In South Africa, the rand weakened on Thursday following the release of disappointing domestic mining output figures. By 15h44 GMT, the rand was trading at 17.7850 against the US dollar, down around 0.20% from Wednesday’s close. The currency, often influenced by global risk sentiment and US economic indicators, had earlier fallen by nearly 1% in response to the subdued US producer price data, which raised expectations that the Federal Reserve may accelerate its monetary easing cycle. On the domestic front, mining production contracted by 7.70% year-on-year in April, marking the sixth consecutive monthly decline, according to Statistics South Africa. Despite the weak data, the Johannesburg Stock Exchange’s Top 40 index (JTOPI) closed 0.80% higher.

On Wall Street, the S&P 500 and Nasdaq both edged up by 0.20%, while the Dow Jones Industrial Average slipped by approximately 40 points. The modest gains followed the release of softer-than-anticipated US producer price data, which eased concerns that recent tariff measures were fuelling inflation. The figures suggested that inflationary pressures linked to trade policies have yet to take hold. However, investor sentiment was dampened by renewed uncertainty surrounding global trade. President Donald Trump announced plans to send formal letters within the next one to two weeks to key trading partners, outlining unilateral tariff measures aimed at pushing for new trade agreements. Meanwhile, initial jobless claims in the US came in slightly above expectations, adding to the cautious tone.

In the United Kingdom, the FTSE 100 rose by 0.20% to reach a new record high of 8,880 on Thursday, outperforming most European peers. The rally came as weaker-than-expected UK economic data bolstered hopes of an imminent interest rate cut by the Bank of England. GDP contracted by 0.30% in April—more than forecast—raising fresh concerns about the UK’s economic momentum. Additionally, exports to the United States recorded a sharp decline, largely due to earlier tariff measures. The soft economic indicators fuelled speculation that the Bank of England may move to ease policy sooner than previously anticipated.

Across continental Europe, equities retreated amid growing trade tensions. The STOXX 50 index declined by 1.30%, while the broader STOXX 600 shed 0.30%. Market jitters were reignited by President Trump’s announcement regarding the upcoming tariff letters, which added a layer of uncertainty to global trade relations and weighed on investor confidence.

In Asia, Japanese equities snapped a four-day winning streak. The Nikkei 225 Index fell by 0.65% to close at 38,173, while the broader Topix Index declined by 0.21% to 2,783. The downturn followed President Trump’s renewed threat to impose unilateral tariffs within a fortnight in an effort to secure new trade deals, though a similar pledge made on 16 May had not been enacted. The uncertainty cast a shadow over market sentiment.

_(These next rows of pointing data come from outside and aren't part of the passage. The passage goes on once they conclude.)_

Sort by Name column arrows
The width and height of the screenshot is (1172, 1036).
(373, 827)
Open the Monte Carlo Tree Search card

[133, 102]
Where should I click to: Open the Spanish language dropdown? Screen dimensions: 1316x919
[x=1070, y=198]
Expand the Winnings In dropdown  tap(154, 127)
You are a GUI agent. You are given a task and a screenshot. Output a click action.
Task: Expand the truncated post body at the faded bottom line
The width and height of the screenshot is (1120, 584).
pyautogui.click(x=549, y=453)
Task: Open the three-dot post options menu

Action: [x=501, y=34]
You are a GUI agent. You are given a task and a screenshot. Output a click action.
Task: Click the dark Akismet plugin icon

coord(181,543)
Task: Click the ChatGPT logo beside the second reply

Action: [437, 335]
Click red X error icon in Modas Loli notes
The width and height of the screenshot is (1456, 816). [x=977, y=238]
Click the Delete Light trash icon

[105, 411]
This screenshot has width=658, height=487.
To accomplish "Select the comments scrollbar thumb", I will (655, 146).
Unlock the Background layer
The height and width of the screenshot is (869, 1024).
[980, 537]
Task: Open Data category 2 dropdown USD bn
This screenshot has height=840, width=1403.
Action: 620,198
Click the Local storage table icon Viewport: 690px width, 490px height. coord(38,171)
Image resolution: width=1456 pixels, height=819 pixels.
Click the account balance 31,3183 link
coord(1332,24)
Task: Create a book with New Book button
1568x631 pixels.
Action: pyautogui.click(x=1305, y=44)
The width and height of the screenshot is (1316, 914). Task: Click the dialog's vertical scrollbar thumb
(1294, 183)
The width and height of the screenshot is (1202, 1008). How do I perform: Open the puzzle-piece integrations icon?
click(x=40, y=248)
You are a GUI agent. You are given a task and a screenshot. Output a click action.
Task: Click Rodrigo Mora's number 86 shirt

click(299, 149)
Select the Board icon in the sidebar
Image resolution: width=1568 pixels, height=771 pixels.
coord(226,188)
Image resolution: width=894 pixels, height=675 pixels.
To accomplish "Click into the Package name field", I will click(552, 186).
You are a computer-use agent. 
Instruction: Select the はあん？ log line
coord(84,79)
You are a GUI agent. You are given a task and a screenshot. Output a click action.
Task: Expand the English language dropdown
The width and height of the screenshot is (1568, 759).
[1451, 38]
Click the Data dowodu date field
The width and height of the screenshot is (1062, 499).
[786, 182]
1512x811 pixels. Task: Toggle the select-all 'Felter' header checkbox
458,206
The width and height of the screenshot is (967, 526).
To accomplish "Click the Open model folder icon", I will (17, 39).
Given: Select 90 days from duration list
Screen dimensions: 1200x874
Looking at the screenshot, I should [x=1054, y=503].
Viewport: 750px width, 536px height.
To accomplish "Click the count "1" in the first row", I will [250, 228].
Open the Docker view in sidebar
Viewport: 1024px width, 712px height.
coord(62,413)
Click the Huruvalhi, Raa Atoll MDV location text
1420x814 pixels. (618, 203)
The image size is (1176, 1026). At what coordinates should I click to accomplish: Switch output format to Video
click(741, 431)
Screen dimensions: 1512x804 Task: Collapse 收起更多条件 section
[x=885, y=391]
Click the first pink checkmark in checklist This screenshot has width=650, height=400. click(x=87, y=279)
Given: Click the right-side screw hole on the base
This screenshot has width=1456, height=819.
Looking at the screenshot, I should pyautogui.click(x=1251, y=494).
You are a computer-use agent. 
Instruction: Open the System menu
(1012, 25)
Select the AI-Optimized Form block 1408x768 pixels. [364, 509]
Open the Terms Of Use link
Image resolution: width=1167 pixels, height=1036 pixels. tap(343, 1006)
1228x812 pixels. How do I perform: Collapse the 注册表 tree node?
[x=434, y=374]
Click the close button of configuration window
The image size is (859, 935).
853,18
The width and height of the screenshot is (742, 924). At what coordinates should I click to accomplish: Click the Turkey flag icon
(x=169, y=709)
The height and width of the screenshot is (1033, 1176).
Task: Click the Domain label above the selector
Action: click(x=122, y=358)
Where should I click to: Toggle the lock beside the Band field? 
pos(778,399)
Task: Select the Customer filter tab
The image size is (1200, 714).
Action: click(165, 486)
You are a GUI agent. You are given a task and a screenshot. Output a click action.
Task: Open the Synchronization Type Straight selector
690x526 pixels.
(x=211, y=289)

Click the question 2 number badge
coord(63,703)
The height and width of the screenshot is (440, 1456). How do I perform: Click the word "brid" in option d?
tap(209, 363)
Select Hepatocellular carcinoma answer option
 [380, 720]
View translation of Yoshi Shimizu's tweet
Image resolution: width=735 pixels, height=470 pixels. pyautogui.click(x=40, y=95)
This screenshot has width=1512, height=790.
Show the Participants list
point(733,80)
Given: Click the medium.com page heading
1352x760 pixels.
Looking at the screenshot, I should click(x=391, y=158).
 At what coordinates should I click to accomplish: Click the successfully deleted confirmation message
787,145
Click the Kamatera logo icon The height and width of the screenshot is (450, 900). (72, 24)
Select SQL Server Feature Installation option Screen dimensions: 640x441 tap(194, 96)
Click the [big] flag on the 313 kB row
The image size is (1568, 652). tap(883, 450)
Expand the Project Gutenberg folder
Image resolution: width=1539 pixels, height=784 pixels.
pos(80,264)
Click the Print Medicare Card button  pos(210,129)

In China, mainland stock markets showed limited movement amid persistent unease over US-China trade relations. The Shanghai Composite inched up by 0.01% to close at 3,403, while the Shenzhen Component slipped by 0.11% to 10,234, reflecting the market’s struggle to find clear direction.

In commodities, WTI crude oil futures declined to around $67.50 per barrel on Thursday, retreating from a two-month high reached in the previous session. The drop followed renewed concerns over potential supply disruptions due to escalating tensions between the United States and Iran. Meanwhile, gold prices continued to climb, nearing $3,390 per ounce and reaching their highest level since early May, as investors sought safe-haven assets in response to softer US economic data and heightened geopolitical risks.